Le Soleil (Dakar)

16 Avril 2004

Sénégal: Bureau politique de l'Afp : création d'un front contre la fraude électorale

Le Secrétaire général de l'Alliance des forces du progrès (AFP), Moustapha Niasse, a déclaré, hier, lors d'un point de presse faisant suite à la réunion hebdomadaire du Bureau politique de sa formation politique, son option pour une Commission nationale électorale indépendante (CENI), en lieu et place de l'ONEL (Observatoire national des élections).

" L'AFP, comme les autres partis membres du CPC (ndlr : Cadre permanent de concertation de l'opposition) reste ferme en ce qui concerne le caractère incontournable de la nécessité " de la CENI, a affirmé M. Niasse se prononçant sur la question du processus électoral.

Moustapha Niasse a, à ce propos, rappelé que le président de la République " lui-même, par décret n° 2002-217 du 4 mars 2002, contresigné par son Premier ministre d'alors, transmettait à l'Assemblée nationale un projet de loi modifiant le Code électoral et instituant une Commission électorale nationale autonome (CENA) ". L'ancien Premier ministre du président Abdoulaye Wade a fait savoir que ce projet était accompagné d'un exposé des motifs où se retrouvent " l'ensemble des exigences pour faire une commission électorale indépendante ou autonome, mais, a-t-il ajouté, c'est dans la désignation des membres que cela a buté puisque le président de la République y mettait tous ceux qu'il voulait qu'ils fussent là ". Aux dires de Niasse, ce projet est " bon dans le principe ", tout en indiquant qu'il ne se prononce pas sur l'appellation à " discuter plus tard dans les modalités pratiques ".

L'AFP estime, en tout cas, qu'un " contrôle rigoureux doit être exercé, à toutes les étapes du processus électoral, par toutes les organisations reconnues par la loi et ayant pour vocation de prendre part à l'expression du suffrage universel, conformément à la Constitution de la République ". En l'occurrence, Moustapha et les siens entendent " ne ménager aucun effort pour poursuivre le combat contre tout risque ou toute tentative pouvant viser à saper les exigences de régularité et de sincérité des prochaines élections législatives comme présidentielles ". En outre, ils ont réitéré leur adhésion à l'idée " promue au sein du CPC pour la création d'un front contre la fraude électorale sous toutes ses formes ".

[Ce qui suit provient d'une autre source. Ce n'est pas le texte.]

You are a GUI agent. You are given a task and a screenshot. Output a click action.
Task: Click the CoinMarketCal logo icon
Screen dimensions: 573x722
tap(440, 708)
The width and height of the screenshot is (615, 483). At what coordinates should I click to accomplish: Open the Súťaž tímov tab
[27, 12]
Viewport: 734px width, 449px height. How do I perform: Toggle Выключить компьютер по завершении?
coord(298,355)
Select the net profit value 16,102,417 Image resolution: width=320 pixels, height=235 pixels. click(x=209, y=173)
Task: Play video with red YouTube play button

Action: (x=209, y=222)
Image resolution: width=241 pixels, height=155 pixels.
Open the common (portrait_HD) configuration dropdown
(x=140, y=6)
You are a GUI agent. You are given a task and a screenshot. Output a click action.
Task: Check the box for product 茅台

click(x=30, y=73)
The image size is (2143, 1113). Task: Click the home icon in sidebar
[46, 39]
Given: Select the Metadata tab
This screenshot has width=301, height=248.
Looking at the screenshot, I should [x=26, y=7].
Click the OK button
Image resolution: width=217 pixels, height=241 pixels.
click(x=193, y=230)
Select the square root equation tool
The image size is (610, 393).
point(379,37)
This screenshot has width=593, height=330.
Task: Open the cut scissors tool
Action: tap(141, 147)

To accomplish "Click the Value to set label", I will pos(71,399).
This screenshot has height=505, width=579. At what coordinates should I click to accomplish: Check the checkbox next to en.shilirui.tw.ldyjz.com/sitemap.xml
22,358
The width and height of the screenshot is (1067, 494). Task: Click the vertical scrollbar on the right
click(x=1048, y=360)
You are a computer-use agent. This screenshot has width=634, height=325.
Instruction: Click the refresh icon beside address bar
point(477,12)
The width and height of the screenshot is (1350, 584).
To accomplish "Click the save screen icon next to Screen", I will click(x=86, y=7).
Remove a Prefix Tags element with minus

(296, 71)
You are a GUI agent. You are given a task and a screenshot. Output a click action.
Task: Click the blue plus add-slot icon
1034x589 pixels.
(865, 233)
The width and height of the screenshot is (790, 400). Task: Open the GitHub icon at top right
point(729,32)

Par ailleurs, le leader de l'Alliance des forces de progrès a parlé de " défense des symboles de la République face aux menaces de division et aux atteintes perpétrées contre l'unité nationale ". M. Niasse a fait constater une " modification visible sur certains documents officiels sous la forme du remplacement de l'étoile verte de la bande centrale jaune du drapeau national par un baobab doré, d'une part, et de la non-exécution de l'hymne national à l'occasion de cérémonies officielles du calendrier républicain ". La formation politique sise au Point E d'en " appeler au président de la République et aux dirigeants de l'ensemble des institutions ( ) pour que les symboles de la République que sont le drapeau et l'hymne sénégalais soient protégés et respectés, comme propriétés sacrées du peuple ". Pour les membres de l'AFP, " c'est l'hymne national d'abord ", précisant qu'ils sont aussi des panafricanistes.

Parlant du " cas Latif Guèye ", Moustapha Niasse et ses camarades ont exprimé " (leur) vive préoccupation au sujet de (sa) santé, estimant, dans cet esprit, que la procédure en cours devrait permettre à M. Latif Guèye d'être jugé dans les délais prévus par la loi ".

Concernant la campagne agricole en vue, l'AFP a tenu à dire que " dans quelques semaines, aucune autorité ne saurait exciper d'une surprise ou de phénomènes climatiques imprévus pour baisser les bras si les conditions techniques d'une bonne récolte de produits agricoles n'étaient pas réunies ".